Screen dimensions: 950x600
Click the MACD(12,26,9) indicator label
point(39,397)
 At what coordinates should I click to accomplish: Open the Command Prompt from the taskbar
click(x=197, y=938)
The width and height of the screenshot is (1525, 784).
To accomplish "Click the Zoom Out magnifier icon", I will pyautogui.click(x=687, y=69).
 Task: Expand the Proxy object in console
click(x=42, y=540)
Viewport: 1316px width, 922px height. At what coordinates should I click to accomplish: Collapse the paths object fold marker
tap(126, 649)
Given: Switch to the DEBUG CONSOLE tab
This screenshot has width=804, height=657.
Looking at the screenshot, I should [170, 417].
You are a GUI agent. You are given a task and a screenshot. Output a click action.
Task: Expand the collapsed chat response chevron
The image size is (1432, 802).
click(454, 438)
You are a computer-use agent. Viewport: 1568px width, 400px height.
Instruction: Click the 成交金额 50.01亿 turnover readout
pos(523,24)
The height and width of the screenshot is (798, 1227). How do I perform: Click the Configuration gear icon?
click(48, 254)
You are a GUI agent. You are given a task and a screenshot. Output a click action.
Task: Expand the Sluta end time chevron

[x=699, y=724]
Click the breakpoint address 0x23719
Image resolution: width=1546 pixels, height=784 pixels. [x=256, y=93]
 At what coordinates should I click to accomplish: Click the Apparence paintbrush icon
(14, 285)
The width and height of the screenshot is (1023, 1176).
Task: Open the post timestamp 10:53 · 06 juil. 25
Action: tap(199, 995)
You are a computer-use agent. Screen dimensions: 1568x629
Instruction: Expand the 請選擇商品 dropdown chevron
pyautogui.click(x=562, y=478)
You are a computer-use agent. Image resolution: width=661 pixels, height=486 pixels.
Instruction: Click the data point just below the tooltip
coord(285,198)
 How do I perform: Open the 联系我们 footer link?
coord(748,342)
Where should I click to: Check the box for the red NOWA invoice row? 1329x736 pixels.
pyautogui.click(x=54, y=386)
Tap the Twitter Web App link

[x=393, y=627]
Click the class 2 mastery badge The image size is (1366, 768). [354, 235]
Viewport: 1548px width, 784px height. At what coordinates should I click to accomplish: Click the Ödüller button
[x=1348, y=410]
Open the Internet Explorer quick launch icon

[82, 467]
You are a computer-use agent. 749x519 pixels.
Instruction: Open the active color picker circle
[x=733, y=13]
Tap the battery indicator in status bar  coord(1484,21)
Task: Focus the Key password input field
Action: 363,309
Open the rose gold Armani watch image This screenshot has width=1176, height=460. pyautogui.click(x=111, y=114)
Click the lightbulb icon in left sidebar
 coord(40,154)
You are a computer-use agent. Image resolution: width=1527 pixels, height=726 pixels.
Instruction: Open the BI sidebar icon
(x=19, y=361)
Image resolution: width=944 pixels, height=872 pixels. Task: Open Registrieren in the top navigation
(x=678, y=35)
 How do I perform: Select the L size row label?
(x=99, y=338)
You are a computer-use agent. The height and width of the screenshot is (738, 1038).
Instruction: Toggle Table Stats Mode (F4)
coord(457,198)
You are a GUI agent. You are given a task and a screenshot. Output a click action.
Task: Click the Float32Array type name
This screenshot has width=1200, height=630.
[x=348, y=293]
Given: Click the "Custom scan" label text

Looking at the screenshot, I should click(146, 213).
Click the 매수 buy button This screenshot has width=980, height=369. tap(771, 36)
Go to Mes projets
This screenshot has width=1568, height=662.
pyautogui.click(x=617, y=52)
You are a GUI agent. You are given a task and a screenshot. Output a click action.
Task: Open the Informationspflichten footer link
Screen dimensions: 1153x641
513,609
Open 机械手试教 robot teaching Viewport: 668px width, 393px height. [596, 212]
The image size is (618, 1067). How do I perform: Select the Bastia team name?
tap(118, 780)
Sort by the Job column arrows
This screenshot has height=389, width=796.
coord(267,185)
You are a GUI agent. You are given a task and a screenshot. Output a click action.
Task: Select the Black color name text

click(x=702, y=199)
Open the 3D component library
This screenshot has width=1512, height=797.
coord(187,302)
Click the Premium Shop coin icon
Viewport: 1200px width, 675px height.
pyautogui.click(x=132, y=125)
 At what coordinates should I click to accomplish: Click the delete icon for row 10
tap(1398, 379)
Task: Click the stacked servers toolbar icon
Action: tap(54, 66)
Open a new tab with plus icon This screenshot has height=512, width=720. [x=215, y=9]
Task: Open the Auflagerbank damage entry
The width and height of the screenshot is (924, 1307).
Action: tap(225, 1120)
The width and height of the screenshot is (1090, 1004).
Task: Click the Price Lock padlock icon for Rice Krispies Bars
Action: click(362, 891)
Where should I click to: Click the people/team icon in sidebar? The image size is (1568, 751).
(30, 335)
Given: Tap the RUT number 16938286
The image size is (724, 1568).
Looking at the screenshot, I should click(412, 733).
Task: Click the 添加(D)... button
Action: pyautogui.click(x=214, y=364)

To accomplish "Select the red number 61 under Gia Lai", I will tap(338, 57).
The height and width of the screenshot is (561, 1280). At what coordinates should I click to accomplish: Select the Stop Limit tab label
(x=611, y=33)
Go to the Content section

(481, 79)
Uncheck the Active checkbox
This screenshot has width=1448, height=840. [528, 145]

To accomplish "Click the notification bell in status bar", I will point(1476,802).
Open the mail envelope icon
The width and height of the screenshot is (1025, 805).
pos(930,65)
+--
**Directions:**
Repeat the data above exactly.

**Written response:**
Screen dimensions: 950x600
Click the MACD(12,26,9) indicator label
point(39,397)
 At what coordinates should I click to accomplish: Open the Command Prompt from the taskbar
click(x=197, y=938)
The width and height of the screenshot is (1525, 784).
To accomplish "Click the Zoom Out magnifier icon", I will pyautogui.click(x=687, y=69).
 Task: Expand the Proxy object in console
click(x=42, y=540)
Viewport: 1316px width, 922px height. At what coordinates should I click to accomplish: Collapse the paths object fold marker
tap(126, 649)
Given: Switch to the DEBUG CONSOLE tab
This screenshot has width=804, height=657.
Looking at the screenshot, I should [170, 417].
You are a GUI agent. You are given a task and a screenshot. Output a click action.
Task: Expand the collapsed chat response chevron
The image size is (1432, 802).
click(454, 438)
You are a computer-use agent. Viewport: 1568px width, 400px height.
Instruction: Click the 成交金额 50.01亿 turnover readout
pos(523,24)
The height and width of the screenshot is (798, 1227). How do I perform: Click the Configuration gear icon?
click(48, 254)
You are a GUI agent. You are given a task and a screenshot. Output a click action.
Task: Expand the Sluta end time chevron

[x=699, y=724]
Click the breakpoint address 0x23719
Image resolution: width=1546 pixels, height=784 pixels. [x=256, y=93]
 At what coordinates should I click to accomplish: Click the Apparence paintbrush icon
(14, 285)
The width and height of the screenshot is (1023, 1176).
Task: Open the post timestamp 10:53 · 06 juil. 25
Action: tap(199, 995)
You are a computer-use agent. Screen dimensions: 1568x629
Instruction: Expand the 請選擇商品 dropdown chevron
pyautogui.click(x=562, y=478)
You are a computer-use agent. Image resolution: width=661 pixels, height=486 pixels.
Instruction: Click the data point just below the tooltip
coord(285,198)
 How do I perform: Open the 联系我们 footer link?
coord(748,342)
Where should I click to: Check the box for the red NOWA invoice row? 1329x736 pixels.
pyautogui.click(x=54, y=386)
Tap the Twitter Web App link

[x=393, y=627]
Click the class 2 mastery badge The image size is (1366, 768). [354, 235]
Viewport: 1548px width, 784px height. At what coordinates should I click to accomplish: Click the Ödüller button
[x=1348, y=410]
Open the Internet Explorer quick launch icon

[82, 467]
You are a computer-use agent. 749x519 pixels.
Instruction: Open the active color picker circle
[x=733, y=13]
Tap the battery indicator in status bar  coord(1484,21)
Task: Focus the Key password input field
Action: 363,309
Open the rose gold Armani watch image This screenshot has width=1176, height=460. pyautogui.click(x=111, y=114)
Click the lightbulb icon in left sidebar
 coord(40,154)
You are a computer-use agent. Image resolution: width=1527 pixels, height=726 pixels.
Instruction: Open the BI sidebar icon
(x=19, y=361)
Image resolution: width=944 pixels, height=872 pixels. Task: Open Registrieren in the top navigation
(x=678, y=35)
 How do I perform: Select the L size row label?
(x=99, y=338)
You are a computer-use agent. The height and width of the screenshot is (738, 1038).
Instruction: Toggle Table Stats Mode (F4)
coord(457,198)
You are a GUI agent. You are given a task and a screenshot. Output a click action.
Task: Click the Float32Array type name
This screenshot has width=1200, height=630.
[x=348, y=293]
Given: Click the "Custom scan" label text

Looking at the screenshot, I should click(146, 213).
Click the 매수 buy button This screenshot has width=980, height=369. tap(771, 36)
Go to Mes projets
This screenshot has width=1568, height=662.
pyautogui.click(x=617, y=52)
You are a GUI agent. You are given a task and a screenshot. Output a click action.
Task: Open the Informationspflichten footer link
Screen dimensions: 1153x641
513,609
Open 机械手试教 robot teaching Viewport: 668px width, 393px height. [596, 212]
The image size is (618, 1067). How do I perform: Select the Bastia team name?
tap(118, 780)
Sort by the Job column arrows
This screenshot has height=389, width=796.
coord(267,185)
You are a GUI agent. You are given a task and a screenshot. Output a click action.
Task: Select the Black color name text

click(x=702, y=199)
Open the 3D component library
This screenshot has width=1512, height=797.
coord(187,302)
Click the Premium Shop coin icon
Viewport: 1200px width, 675px height.
pyautogui.click(x=132, y=125)
 At what coordinates should I click to accomplish: Click the delete icon for row 10
tap(1398, 379)
Task: Click the stacked servers toolbar icon
Action: tap(54, 66)
Open a new tab with plus icon This screenshot has height=512, width=720. [x=215, y=9]
Task: Open the Auflagerbank damage entry
The width and height of the screenshot is (924, 1307).
Action: tap(225, 1120)
The width and height of the screenshot is (1090, 1004).
Task: Click the Price Lock padlock icon for Rice Krispies Bars
Action: click(362, 891)
Where should I click to: Click the people/team icon in sidebar? The image size is (1568, 751).
(30, 335)
Given: Tap the RUT number 16938286
The image size is (724, 1568).
Looking at the screenshot, I should click(412, 733).
Task: Click the 添加(D)... button
Action: pyautogui.click(x=214, y=364)

To accomplish "Select the red number 61 under Gia Lai", I will tap(338, 57).
The height and width of the screenshot is (561, 1280). At what coordinates should I click to accomplish: Select the Stop Limit tab label
(x=611, y=33)
Go to the Content section

(481, 79)
Uncheck the Active checkbox
This screenshot has width=1448, height=840. [528, 145]

To accomplish "Click the notification bell in status bar", I will point(1476,802).
Open the mail envelope icon
The width and height of the screenshot is (1025, 805).
pos(930,65)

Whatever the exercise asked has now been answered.